# Data Labeling and Unification

Here we combine the data from cactus and Adtiya L1-SWISS to create one HDF5 file which contains all the features from level 2, from all three files BLK,TH1 and TH2. 

We also label them as 

In [None]:
#!/usr/bin/env python3
"""
Store ALL SWIS Level-2 CDF variables (including multi-D)
in a single HDF5 file, grouped by date, with event labels
and a global summary. Handles scalar vs array datasets correctly.
"""

import os
import glob
import re
from datetime import timedelta

import numpy as np
import pandas as pd
import h5py
from cdflib import CDF
try:
    from cdflib.epochs import CDFepoch
except ImportError:
    from cdflib.cdfepoch import CDFepoch

from tqdm import tqdm
import tables  # for clearing stale HDF5 handles

# ─── CONFIG ────────────────────────────────────────────────────────────────────
BASE_DIR     = "/Volumes/Samsung_PSSD_T7_Shield/Aditya L1 Swiss/pradan1.issdc.gov.in/al1/protected/downloadData/aspex/swis/level2"
CACTUS_CSV   = "/Volumes/Samsung_PSSD_T7_Shield/Aditya L1 Swiss/Cactus/cactus_all_cmes.csv"
OUTPUT_FILE  = "/Volumes/Samsung_PSSD_T7_Shield/Aditya L1 Swiss/sw_level2_full.h5"
ONSET_COL    = "onset_time_utc"
WIDTH_COL    = "angular_width_deg"
MATCH_WINDOW = timedelta(minutes=30)

# ─── HELPERS ────────────────────────────────────────────────────────────────────
def load_cactus(path):
    df = pd.read_csv(path)
    df['event_time'] = pd.to_datetime(
        df[ONSET_COL], format="%Y/%m/%d %H:%M", utc=True
    )
    def cat(w):
        if pd.isna(w) or w == 0:      return 0
        if w < 20:                     return 1
        if w < 60:                     return 2
        if w < 120:                    return 3
        return 4
    df['label_code'] = df[WIDTH_COL].apply(cat)
    print(f"✔️  Loaded {len(df)} CACTUS events")
    return df[['event_time','label_code']]

def read_cdf_vars(path):
    """Return (vars_dict, time_var_name) for a CDF file."""
    cdf = CDF(path)
    info = cdf.cdf_info()
    out = {v: cdf.varget(v) for v in info.zVariables}
    # pick the first variable containing "epoch"
    time_vars = [v for v in out if 'epoch' in v.lower()]
    if not time_vars:
        raise KeyError(f"No 'epoch' variable found in {path}")
    return out, time_vars[0]

# ─── MAIN ─────────────────────────────────────────────────────────────────────
def main():
    cactus = load_cactus(CACTUS_CSV)
    stats = dict(cdf_files=0, triplets=0, timestamps=0, labeled=0)

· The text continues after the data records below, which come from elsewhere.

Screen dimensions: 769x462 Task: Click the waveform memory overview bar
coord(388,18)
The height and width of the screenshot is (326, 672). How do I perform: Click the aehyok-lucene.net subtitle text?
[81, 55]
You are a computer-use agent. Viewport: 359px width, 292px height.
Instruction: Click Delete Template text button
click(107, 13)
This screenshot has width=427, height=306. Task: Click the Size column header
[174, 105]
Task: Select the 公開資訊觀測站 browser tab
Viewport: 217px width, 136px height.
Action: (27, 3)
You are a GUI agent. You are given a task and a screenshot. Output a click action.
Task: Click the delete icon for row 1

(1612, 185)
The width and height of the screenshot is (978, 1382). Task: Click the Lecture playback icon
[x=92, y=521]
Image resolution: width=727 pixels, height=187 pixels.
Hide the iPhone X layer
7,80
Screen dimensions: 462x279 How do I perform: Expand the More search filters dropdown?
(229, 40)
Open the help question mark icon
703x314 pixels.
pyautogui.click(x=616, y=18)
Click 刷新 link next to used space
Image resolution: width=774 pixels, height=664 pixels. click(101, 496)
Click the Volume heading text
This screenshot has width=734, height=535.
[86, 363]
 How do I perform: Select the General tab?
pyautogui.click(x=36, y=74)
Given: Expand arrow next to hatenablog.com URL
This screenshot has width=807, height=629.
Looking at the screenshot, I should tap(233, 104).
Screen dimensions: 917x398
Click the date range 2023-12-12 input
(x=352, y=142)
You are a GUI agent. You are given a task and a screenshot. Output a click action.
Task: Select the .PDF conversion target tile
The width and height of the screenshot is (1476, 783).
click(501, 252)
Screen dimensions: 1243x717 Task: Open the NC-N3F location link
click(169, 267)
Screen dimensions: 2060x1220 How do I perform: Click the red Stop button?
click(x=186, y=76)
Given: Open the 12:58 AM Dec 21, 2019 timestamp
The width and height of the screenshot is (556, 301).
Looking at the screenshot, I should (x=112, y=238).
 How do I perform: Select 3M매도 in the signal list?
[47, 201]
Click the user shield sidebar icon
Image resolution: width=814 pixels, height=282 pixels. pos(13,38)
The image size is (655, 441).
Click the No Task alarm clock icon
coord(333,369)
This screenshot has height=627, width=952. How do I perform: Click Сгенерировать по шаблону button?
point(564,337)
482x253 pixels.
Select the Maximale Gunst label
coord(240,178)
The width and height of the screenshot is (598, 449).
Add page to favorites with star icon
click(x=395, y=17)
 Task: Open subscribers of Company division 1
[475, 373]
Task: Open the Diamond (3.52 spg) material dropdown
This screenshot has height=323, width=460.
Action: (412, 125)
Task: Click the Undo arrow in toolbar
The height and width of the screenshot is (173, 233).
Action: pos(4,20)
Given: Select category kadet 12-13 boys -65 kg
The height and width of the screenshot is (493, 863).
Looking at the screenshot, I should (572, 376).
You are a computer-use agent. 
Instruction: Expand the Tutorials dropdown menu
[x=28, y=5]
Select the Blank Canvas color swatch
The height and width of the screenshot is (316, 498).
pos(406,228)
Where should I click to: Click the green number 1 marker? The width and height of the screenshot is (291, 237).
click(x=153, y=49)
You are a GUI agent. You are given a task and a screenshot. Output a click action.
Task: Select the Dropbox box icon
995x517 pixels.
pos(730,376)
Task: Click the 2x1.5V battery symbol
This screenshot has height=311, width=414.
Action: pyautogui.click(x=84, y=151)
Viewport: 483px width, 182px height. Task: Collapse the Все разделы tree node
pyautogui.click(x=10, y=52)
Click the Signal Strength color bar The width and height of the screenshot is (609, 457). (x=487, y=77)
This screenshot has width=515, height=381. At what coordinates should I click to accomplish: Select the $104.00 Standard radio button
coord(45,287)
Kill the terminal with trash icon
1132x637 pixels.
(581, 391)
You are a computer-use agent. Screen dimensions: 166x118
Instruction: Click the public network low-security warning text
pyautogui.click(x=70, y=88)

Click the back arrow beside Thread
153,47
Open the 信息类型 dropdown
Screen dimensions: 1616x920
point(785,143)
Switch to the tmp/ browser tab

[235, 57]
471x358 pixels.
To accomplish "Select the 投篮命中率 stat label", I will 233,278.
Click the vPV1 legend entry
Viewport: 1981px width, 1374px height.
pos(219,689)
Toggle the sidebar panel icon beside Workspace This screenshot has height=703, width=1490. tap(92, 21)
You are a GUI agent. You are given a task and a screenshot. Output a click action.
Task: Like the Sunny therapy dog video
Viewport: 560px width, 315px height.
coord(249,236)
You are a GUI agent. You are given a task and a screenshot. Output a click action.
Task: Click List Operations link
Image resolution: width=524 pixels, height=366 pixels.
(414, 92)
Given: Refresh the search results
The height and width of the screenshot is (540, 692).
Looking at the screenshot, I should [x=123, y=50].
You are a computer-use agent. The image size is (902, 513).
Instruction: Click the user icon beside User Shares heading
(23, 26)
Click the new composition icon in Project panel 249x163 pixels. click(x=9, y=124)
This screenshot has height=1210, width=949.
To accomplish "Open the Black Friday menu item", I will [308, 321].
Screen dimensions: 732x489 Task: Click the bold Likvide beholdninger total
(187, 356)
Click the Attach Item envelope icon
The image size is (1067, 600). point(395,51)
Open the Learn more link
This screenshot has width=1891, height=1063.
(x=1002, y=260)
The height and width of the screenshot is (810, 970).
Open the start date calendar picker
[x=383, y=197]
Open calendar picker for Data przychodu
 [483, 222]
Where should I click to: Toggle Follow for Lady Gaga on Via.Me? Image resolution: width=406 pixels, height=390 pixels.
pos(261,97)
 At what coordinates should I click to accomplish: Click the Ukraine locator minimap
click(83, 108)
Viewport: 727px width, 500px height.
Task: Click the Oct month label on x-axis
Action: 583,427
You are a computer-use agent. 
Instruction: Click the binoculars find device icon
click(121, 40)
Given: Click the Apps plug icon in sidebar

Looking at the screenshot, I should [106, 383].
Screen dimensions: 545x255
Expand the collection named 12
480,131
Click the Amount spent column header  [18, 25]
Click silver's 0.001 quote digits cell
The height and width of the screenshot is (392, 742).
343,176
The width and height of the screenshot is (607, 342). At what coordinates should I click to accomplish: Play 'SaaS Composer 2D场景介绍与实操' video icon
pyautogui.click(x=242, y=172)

    # gather all UNP_9999 dirs
    unp_dirs = []
    for yr in ("2024","2025"):
        for m in range(1,13):
            d = os.path.join(BASE_DIR, yr, f"{m:02d}", "UNP_9999")
            if os.path.isdir(d):
                unp_dirs.append(d)
    print(f"📂 Found {len(unp_dirs)} UNP_9999 folders\n")

    # clear stale HDF5 handles and remove old file
    tables.file._open_files.close_all()
    if os.path.exists(OUTPUT_FILE):
        os.remove(OUTPUT_FILE)

    with h5py.File(OUTPUT_FILE, 'w') as hf:
        stat_grp = hf.create_group('stats')

        for unp in tqdm(unp_dirs, desc="Folders"):
            cdfs = glob.glob(os.path.join(unp, "*.cdf"))
            stats['cdf_files'] += len(cdfs)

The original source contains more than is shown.